Document segment
Reference
Last updated on 2025-02-16 | Edit this page
Additional Reading
For those interested in further exploring genome assembly and bioinformatics, here are some recommended resources:
Bioinformatics and Functional Genomics - Jonathan Pevsner
A comprehensive textbook covering sequence alignment, genome assembly, and functional genomics. Suitable for both beginners and advanced learners.Ten Steps to Get Started in Genome Assembly and Annotation - Keith Bradnam & Ian Korf
A practical guide that provides a step-by-step approach to genome assembly and annotation, discussing essential concepts, methodologies, and tools.A Comprehensive Review of Scaffolding Methods in Genome Assembly - Xiang Ji et al.
This review article explores various scaffolding techniques used in genome assembly, comparing their effectiveness and discussing associated challenges.
Glossary
assembly
The process of reconstructing a genome sequence from sequencing reads.
contig
A contiguous sequence of DNA assembled from overlapping sequencing reads.
scaffold
A larger DNA sequence constructed by linking contigs using paired-end or long-read sequencing data.
long-read sequencing
A sequencing method that generates long DNA fragments, useful for resolving complex genomic regions.
short-read sequencing
A sequencing method that generates short DNA fragments, commonly used for high-accuracy genome sequencing.
PacBio
A long-read sequencing technology developed by Pacific Biosciences, known for high-accuracy HiFi reads.
Oxford Nanopore
A sequencing technology that uses nanopores to read DNA bases in real time, providing long reads with flexible throughput.
Illumina
A short-read sequencing technology known for high accuracy and low cost, widely used in genomics.
hybrid assembly
A genome assembly approach that combines long and short reads to improve contiguity and accuracy.
N50
A metric used to assess genome assembly quality, representing the contig length at which 50% of the genome is contained in contigs of at least that length.
BUSCO
A benchmarking tool that assesses the completeness of genome assemblies based on conserved single-copy orthologs.
error correction
A preprocessing step to correct sequencing errors before assembly.
polishing
A process of refining an assembly by correcting sequencing errors using high-accuracy reads.

Apply what you read
a: Can you sum up the genome assembly reference page in two sentences?
b: Would you quote, word for word, the part of the genome assembly reference page that opens with the words containing "This review article" and closes with "high-accuracy HiFi reads."?
c: Can you write what comes next in the genome assembly reference page, picking up after its final line?

Data excerpts
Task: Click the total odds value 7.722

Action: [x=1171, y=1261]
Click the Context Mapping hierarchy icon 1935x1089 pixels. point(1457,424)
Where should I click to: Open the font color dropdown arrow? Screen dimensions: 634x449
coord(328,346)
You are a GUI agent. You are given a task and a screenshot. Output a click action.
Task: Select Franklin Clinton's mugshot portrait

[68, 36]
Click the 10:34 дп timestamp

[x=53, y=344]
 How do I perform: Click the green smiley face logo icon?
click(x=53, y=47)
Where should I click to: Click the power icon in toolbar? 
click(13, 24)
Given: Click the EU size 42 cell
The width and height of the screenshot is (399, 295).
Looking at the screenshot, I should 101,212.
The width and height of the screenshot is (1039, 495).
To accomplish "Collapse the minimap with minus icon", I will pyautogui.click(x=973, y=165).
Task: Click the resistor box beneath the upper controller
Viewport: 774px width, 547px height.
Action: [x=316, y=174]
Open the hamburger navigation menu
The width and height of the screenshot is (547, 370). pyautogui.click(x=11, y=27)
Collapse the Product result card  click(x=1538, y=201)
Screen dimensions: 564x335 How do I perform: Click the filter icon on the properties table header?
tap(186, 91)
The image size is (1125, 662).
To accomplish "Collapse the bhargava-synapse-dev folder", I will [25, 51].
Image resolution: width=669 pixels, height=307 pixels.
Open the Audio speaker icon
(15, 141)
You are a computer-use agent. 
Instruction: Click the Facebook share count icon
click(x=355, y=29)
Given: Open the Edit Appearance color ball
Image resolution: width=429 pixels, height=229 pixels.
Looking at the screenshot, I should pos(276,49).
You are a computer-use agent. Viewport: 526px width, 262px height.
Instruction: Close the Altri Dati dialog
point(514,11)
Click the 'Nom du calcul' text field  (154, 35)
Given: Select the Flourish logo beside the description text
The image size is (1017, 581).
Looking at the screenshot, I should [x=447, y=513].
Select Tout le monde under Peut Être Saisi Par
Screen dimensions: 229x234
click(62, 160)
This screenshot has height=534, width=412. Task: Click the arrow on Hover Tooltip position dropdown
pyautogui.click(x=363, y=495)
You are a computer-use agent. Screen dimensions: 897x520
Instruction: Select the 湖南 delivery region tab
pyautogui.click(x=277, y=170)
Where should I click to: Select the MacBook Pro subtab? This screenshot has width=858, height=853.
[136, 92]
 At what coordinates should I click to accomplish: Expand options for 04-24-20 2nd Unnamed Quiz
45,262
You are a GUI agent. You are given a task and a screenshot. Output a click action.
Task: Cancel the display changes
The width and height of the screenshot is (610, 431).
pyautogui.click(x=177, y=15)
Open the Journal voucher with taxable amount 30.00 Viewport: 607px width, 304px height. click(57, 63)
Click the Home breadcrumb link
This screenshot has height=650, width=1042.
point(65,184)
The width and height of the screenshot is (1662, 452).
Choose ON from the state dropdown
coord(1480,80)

Written responses
a: The genome assembly reference page recommends further reading on genome assembly and bioinformatics: a textbook by Jonathan Pevsner, a practical guide by Keith Bradnam and Ian Korf, and a review of scaffolding methods by Xiang Ji et al. It also has a glossary that defines terms such as contig, scaffold, long-read and short-read sequencing, PacBio, Oxford Nanopore, Illumina, hybrid assembly, N50, BUSCO, error correction, and polishing.

b:
This review article explores various scaffolding techniques used in genome assembly, comparing their effectiveness and discussing associated challenges.
Glossary
assembly
The process of reconstructing a genome sequence from sequencing reads.
contig
A contiguous sequence of DNA assembled from overlapping sequencing reads.
scaffold
A larger DNA sequence constructed by linking contigs using paired-end or long-read sequencing data.
long-read sequencing
A sequencing method that generates long DNA fragments, useful for resolving complex genomic regions.
short-read sequencing
A sequencing method that generates short DNA fragments, commonly used for high-accuracy genome sequencing.
PacBio
A long-read sequencing technology developed by Pacific Biosciences, known for high-accuracy HiFi reads.

c:
base calling
The computational process of determining DNA bases from raw sequencing signal data.
barcode
A short, unique DNA sequence used to differentiate samples in multiplex sequencing experiments.
de novo assembly
Genome assembly performed without the use of a reference genome.
reference genome
A curated genome sequence used as a standard for alignment and comparison.
consensus sequence
A sequence derived from multiple reads that represents the most likely correct DNA sequence.
variant calling
The identification of genetic variants such as SNPs and indels from sequencing data.
k-mer
A short, fixed-length DNA sequence used in genome assembly and error correction.
phasing
The process of resolving haplotypes in a diploid or polyploid genome.
haplotype
A set of genetic variants inherited together from a single parent.
structural variation
Genomic rearrangements such as insertions, deletions, inversions, and translocations.
optical genome mapping
A technique for creating high-resolution genome maps using fluorescently labeled DNA molecules.
Hi-C
A chromosome conformation capture technique used to improve genome scaffolding by linking distant DNA fragments.
HiFi reads
High-accuracy long reads generated by PacBio sequencing.
contiguity
The measure of how well an assembly represents long, uninterrupted sequences.
heterozygosity
The presence of different alleles at a genetic locus within a genome.
assembly graph
A graph-based representation of sequencing reads and overlaps used in genome assembly.